Exercise:
This exercise requires an exact copy of each line from the one containing "Instruction: Switch to the Following tab" down to the last line below.

Source information:
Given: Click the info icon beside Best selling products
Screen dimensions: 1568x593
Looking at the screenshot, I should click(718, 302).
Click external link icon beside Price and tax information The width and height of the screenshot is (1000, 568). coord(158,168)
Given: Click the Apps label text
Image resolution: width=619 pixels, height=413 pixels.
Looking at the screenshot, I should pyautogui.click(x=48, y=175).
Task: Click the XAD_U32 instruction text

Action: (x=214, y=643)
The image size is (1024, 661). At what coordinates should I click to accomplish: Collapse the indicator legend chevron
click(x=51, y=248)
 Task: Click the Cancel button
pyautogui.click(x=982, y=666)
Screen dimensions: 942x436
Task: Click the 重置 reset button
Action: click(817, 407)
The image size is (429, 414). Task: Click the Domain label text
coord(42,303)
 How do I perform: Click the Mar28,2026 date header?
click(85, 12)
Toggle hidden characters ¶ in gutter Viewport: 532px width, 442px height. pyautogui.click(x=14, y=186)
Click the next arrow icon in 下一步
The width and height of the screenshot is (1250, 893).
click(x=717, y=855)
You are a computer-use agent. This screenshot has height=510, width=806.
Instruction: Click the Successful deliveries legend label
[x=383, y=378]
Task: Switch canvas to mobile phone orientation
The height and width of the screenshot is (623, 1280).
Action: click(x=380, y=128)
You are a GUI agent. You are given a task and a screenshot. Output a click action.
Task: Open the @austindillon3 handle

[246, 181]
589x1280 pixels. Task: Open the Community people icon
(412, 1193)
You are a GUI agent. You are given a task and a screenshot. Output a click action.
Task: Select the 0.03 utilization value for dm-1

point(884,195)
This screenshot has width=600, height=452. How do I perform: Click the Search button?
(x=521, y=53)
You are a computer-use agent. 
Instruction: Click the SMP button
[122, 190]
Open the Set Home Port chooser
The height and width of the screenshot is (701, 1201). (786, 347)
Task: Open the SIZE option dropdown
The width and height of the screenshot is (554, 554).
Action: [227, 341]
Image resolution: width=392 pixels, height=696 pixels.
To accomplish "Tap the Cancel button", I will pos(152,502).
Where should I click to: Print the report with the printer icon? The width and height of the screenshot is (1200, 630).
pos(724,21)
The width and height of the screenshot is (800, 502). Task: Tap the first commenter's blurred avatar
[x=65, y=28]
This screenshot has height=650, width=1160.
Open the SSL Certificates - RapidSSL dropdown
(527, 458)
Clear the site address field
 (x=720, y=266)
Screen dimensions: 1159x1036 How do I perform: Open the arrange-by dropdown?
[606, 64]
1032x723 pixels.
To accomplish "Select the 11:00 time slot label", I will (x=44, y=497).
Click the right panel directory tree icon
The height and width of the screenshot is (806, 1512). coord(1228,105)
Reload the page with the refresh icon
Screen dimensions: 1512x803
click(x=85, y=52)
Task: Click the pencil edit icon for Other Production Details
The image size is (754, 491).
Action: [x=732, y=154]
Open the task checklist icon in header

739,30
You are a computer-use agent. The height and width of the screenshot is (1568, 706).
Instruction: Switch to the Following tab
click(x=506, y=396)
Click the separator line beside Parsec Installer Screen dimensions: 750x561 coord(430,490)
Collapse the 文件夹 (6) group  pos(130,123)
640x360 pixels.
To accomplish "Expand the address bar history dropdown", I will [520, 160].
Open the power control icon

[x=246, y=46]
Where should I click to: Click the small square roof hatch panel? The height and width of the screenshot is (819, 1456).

Answer to the exercise:
Instruction: Switch to the Following tab
click(x=506, y=396)
Click the separator line beside Parsec Installer Screen dimensions: 750x561 coord(430,490)
Collapse the 文件夹 (6) group  pos(130,123)
640x360 pixels.
To accomplish "Expand the address bar history dropdown", I will [520, 160].
Open the power control icon

[x=246, y=46]
Where should I click to: Click the small square roof hatch panel? The height and width of the screenshot is (819, 1456).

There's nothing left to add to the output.